WORK TASK:
The lines to find are those in the entries that hold the word "computer"; copy every one of them.
☆ ☆ ☆ ☆ ☆ ☆ ☆
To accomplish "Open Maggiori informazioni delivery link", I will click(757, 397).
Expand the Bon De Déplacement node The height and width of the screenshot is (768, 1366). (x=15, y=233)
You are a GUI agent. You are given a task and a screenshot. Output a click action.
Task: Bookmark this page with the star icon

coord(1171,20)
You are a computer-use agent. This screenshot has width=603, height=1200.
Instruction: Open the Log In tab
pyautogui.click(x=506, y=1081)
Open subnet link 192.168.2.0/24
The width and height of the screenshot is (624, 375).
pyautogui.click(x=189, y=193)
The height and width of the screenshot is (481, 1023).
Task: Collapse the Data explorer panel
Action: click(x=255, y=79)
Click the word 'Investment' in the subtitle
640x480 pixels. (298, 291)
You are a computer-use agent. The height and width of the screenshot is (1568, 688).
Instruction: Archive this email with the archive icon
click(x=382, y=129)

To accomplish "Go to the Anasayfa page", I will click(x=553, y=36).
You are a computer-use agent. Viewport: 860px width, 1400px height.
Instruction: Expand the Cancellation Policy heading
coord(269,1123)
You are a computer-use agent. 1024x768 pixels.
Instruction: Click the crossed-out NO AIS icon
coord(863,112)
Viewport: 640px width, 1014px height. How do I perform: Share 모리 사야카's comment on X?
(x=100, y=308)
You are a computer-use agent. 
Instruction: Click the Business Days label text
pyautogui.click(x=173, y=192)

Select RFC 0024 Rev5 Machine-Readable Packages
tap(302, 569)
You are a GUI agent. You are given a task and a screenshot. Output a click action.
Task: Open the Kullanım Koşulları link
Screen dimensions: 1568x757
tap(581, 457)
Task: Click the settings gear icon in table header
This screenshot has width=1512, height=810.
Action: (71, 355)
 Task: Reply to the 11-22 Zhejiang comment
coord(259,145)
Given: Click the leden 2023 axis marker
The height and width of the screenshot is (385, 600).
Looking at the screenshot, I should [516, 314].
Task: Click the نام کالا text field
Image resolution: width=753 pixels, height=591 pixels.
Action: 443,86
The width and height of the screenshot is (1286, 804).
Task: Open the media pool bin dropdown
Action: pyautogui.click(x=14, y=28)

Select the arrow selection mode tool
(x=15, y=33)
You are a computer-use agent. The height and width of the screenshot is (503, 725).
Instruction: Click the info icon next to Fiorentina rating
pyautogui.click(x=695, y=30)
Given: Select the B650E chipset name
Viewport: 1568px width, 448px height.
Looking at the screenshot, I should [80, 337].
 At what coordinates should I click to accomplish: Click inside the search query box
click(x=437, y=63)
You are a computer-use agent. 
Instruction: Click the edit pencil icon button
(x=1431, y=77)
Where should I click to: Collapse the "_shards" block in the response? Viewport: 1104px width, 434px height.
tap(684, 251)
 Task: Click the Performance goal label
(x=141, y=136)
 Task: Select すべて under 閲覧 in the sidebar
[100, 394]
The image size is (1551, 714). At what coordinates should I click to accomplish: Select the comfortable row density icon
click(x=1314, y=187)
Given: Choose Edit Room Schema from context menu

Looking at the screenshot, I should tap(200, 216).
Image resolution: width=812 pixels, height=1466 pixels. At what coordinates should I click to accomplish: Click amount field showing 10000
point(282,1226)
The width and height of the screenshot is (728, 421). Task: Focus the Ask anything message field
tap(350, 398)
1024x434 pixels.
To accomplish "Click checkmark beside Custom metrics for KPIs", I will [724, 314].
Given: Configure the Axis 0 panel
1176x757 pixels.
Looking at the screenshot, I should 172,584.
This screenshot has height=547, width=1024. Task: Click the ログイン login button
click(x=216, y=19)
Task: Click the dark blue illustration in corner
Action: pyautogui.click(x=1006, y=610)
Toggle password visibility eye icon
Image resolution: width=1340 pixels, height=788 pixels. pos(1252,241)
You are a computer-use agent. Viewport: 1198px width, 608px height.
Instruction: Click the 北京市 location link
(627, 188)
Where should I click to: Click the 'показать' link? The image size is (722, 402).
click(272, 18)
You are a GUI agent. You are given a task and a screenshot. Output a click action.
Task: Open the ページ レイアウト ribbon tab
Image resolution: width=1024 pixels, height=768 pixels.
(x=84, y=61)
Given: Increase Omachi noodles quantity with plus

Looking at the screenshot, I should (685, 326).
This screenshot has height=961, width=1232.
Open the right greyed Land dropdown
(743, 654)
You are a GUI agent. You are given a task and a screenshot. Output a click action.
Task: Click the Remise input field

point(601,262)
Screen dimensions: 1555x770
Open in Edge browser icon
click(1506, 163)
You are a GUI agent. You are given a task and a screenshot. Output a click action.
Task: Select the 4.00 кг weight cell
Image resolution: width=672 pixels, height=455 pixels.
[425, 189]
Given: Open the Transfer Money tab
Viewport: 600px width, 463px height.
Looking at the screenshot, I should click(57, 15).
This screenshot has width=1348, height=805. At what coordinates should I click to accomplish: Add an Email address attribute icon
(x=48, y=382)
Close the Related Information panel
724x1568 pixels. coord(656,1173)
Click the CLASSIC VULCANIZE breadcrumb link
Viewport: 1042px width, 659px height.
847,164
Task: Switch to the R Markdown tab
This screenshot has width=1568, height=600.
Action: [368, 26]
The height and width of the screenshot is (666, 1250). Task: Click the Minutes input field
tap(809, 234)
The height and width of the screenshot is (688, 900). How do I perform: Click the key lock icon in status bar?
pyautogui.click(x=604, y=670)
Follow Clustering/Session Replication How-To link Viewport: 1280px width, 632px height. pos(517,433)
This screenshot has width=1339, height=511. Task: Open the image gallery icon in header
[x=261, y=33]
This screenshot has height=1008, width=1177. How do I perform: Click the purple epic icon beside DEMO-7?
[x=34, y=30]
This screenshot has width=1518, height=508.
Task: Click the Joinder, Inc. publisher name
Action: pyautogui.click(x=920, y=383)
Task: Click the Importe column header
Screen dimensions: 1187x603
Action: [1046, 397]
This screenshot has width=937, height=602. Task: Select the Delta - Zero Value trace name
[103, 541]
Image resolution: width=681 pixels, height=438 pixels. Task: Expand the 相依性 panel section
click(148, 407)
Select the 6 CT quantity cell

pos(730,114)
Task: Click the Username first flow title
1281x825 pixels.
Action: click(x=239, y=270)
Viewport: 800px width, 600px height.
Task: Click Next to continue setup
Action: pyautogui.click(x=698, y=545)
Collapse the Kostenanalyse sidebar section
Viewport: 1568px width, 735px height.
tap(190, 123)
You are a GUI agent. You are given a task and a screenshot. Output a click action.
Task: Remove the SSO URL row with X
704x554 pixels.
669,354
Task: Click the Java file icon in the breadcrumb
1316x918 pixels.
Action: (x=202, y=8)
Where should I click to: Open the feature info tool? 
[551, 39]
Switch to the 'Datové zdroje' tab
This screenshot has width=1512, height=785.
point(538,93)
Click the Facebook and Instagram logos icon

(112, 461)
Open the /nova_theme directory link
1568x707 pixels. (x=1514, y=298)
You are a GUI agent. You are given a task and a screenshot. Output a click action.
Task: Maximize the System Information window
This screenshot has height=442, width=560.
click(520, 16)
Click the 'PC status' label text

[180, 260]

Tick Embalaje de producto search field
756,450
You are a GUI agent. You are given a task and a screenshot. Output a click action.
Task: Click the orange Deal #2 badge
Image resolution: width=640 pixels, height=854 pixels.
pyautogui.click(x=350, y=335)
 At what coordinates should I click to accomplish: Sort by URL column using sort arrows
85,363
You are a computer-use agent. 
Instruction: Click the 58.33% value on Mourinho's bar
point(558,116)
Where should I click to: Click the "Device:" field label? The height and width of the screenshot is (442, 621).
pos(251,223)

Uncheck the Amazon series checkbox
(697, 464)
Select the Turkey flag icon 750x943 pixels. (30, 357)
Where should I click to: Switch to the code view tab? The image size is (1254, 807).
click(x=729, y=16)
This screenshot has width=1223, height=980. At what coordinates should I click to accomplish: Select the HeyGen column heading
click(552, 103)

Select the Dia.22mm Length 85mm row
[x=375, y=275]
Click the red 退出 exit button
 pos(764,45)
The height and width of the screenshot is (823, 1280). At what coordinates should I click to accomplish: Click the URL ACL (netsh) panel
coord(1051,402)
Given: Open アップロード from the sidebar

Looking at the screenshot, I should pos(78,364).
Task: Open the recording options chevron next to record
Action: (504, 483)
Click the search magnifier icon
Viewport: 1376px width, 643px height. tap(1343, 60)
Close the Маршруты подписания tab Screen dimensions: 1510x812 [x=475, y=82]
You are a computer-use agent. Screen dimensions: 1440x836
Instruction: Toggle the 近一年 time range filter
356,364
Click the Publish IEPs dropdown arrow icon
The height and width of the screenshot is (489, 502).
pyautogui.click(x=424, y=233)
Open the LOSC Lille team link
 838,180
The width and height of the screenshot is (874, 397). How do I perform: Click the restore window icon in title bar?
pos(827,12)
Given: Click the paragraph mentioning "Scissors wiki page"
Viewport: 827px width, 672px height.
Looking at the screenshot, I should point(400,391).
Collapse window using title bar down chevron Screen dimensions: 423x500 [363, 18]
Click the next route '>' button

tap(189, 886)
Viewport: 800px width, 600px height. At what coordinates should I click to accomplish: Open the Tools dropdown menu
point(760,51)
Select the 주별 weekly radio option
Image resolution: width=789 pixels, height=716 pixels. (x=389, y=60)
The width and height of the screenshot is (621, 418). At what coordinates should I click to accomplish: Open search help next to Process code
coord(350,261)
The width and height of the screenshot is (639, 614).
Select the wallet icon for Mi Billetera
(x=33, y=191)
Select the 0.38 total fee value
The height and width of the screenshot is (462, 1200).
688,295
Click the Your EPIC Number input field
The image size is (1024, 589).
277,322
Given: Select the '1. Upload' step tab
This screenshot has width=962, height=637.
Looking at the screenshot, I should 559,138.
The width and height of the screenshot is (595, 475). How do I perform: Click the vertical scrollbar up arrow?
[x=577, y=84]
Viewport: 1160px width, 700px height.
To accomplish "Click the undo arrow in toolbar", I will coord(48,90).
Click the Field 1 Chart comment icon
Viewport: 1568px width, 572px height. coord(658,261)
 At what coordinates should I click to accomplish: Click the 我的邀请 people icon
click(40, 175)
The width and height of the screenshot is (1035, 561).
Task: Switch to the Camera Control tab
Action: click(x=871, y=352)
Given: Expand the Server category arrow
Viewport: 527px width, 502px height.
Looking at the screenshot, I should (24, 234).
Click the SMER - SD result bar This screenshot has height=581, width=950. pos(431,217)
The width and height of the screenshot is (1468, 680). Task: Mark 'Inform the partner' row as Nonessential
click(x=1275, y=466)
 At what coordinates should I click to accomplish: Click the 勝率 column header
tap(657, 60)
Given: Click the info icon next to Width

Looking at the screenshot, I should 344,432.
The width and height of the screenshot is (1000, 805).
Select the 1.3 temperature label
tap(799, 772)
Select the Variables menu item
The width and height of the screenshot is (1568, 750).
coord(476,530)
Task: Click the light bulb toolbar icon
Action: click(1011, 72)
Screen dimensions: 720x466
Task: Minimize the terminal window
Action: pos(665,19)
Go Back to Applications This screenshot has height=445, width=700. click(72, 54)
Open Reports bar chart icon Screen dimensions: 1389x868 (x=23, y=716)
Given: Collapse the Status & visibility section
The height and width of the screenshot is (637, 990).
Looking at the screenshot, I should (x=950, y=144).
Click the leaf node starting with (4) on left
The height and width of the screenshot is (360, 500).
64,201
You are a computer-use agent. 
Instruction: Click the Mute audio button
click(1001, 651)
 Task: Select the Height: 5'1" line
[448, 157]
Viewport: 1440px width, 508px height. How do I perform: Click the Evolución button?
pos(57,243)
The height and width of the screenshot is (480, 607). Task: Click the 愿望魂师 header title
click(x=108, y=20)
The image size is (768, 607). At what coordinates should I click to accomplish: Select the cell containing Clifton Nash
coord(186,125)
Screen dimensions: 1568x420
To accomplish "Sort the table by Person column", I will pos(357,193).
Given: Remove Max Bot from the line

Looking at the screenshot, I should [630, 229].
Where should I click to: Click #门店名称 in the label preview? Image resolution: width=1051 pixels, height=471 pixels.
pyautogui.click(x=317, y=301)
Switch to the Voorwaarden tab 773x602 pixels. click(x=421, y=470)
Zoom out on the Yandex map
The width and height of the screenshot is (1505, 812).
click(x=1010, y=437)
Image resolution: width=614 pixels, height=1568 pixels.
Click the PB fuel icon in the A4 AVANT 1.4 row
☆ ☆ ☆ ☆ ☆ ☆ ☆
THE ANSWER:
You are a computer-use agent. This screenshot has width=603, height=1200.
You are a computer-use agent. The height and width of the screenshot is (1568, 688).
You are a computer-use agent. Viewport: 860px width, 1400px height.
You are a computer-use agent. 1024x768 pixels.
You are a computer-use agent. 
You are a computer-use agent. The height and width of the screenshot is (503, 725).
You are a computer-use agent. 
You are a computer-use agent. Viewport: 1198px width, 608px height.
You are a computer-use agent. 
You are a computer-use agent. Screen dimensions: 1440x836
You are a computer-use agent. 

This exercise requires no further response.